All lines in the records that carry the string "computer" are to be shown.

Stored data entries

##########

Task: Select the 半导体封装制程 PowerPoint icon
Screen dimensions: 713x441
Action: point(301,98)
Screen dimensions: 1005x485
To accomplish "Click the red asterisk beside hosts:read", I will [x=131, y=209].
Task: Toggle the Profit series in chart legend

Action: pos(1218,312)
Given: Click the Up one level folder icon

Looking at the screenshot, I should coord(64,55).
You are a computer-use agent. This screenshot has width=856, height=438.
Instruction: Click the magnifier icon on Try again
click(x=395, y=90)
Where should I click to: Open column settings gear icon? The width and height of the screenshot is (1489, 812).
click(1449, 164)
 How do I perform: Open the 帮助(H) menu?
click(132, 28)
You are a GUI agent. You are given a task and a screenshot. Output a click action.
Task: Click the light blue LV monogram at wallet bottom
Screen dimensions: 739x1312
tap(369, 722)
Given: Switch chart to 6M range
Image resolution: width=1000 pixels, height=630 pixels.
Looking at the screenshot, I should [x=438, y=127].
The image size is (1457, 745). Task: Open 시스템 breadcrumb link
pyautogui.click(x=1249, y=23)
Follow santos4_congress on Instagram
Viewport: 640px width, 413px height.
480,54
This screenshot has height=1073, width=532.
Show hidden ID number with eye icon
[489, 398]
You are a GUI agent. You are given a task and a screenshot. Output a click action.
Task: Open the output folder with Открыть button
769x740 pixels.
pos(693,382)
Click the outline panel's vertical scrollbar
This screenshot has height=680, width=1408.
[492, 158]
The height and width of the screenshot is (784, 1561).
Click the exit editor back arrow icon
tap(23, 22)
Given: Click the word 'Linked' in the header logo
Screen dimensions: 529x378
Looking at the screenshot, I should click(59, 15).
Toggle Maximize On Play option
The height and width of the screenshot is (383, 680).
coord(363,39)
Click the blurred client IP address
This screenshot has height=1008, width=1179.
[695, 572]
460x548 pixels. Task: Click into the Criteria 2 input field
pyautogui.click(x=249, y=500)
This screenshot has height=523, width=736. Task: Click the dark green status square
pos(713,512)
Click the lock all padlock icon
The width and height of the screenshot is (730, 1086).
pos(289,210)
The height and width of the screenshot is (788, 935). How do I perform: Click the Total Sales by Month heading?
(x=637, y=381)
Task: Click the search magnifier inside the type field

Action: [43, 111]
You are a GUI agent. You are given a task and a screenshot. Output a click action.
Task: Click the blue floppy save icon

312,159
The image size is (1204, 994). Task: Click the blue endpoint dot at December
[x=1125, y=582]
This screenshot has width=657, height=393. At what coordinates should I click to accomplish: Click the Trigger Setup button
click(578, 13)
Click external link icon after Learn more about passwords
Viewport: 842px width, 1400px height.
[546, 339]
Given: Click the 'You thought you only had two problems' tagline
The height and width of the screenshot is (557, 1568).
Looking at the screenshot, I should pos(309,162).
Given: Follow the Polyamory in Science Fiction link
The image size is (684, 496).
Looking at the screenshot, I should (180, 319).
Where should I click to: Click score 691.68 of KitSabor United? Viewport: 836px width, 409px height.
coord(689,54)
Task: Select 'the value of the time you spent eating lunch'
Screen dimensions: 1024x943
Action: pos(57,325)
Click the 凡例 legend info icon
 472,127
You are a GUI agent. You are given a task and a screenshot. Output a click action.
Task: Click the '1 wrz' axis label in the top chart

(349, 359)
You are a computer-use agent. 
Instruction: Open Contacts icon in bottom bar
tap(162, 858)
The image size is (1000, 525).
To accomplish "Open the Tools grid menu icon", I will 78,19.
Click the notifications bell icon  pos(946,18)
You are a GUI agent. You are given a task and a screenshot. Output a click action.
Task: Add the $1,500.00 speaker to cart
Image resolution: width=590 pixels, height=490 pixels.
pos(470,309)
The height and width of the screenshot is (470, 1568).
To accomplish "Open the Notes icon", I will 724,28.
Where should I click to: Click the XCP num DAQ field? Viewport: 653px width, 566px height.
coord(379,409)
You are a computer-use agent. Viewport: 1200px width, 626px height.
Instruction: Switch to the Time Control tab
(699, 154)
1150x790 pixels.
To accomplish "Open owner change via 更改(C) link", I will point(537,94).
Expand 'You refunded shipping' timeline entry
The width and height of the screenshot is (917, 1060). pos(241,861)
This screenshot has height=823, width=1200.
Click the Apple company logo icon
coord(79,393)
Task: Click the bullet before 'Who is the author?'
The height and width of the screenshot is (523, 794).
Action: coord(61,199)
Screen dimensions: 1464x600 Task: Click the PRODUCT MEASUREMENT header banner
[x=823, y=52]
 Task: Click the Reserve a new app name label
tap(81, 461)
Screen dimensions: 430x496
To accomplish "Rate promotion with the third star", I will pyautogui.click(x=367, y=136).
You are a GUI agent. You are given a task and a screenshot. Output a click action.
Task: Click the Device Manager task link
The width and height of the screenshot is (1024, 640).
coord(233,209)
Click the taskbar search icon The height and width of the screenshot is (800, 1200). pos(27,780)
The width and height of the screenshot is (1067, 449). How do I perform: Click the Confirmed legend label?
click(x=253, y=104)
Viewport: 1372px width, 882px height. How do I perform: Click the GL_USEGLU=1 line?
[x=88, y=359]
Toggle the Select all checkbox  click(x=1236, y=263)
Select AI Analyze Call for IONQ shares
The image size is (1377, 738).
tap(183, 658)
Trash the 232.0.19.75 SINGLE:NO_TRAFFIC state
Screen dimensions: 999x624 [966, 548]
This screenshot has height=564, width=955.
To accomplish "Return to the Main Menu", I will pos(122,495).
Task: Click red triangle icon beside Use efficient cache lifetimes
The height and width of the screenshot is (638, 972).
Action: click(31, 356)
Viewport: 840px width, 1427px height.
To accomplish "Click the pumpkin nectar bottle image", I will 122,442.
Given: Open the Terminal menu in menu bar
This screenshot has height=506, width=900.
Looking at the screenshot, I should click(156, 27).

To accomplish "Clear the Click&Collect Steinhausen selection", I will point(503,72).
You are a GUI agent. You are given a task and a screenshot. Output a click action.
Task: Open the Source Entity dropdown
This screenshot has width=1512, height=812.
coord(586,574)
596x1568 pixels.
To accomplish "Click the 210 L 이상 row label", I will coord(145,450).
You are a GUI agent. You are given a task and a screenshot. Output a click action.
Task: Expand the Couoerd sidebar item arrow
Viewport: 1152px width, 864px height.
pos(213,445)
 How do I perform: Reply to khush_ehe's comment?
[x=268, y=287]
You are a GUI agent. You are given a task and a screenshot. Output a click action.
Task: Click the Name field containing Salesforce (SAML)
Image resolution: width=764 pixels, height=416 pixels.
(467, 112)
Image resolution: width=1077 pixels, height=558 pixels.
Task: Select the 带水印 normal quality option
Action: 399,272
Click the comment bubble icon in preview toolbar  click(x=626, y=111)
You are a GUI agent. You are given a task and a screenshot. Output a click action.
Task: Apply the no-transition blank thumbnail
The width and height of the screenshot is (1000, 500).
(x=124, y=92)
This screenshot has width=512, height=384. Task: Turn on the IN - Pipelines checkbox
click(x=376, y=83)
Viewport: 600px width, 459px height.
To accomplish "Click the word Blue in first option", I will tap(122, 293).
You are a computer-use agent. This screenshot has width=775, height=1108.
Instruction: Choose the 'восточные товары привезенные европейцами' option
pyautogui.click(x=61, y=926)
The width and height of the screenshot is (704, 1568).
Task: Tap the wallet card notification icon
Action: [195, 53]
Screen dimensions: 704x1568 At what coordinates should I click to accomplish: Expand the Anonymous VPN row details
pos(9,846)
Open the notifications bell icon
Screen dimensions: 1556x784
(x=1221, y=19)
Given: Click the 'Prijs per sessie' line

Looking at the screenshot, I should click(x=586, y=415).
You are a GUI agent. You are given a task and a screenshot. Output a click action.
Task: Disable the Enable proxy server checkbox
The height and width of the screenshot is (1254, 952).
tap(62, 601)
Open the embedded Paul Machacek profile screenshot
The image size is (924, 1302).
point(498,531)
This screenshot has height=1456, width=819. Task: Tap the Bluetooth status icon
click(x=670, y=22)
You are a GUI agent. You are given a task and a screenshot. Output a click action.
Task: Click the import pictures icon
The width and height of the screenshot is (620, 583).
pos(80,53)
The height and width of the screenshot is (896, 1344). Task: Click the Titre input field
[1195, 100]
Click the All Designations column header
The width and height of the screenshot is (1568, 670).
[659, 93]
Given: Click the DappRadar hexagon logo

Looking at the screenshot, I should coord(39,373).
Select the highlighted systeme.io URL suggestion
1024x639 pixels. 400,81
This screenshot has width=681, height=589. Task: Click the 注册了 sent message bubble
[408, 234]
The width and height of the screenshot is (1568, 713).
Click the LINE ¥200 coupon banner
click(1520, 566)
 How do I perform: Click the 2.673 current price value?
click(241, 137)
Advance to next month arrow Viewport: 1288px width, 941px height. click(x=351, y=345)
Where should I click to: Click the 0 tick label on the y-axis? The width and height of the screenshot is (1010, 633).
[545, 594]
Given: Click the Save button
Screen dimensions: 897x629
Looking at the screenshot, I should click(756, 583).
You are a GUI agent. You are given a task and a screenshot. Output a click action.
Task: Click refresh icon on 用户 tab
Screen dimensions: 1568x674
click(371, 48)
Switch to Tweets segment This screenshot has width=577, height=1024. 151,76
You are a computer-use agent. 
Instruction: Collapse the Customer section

##########

**YOUR SOLUTION:**
You are a computer-use agent. This screenshot has width=856, height=438.
You are a computer-use agent. 
You are a computer-use agent. Viewport: 1200px width, 626px height.
You are a computer-use agent. This screenshot has width=775, height=1108.
You are a computer-use agent. 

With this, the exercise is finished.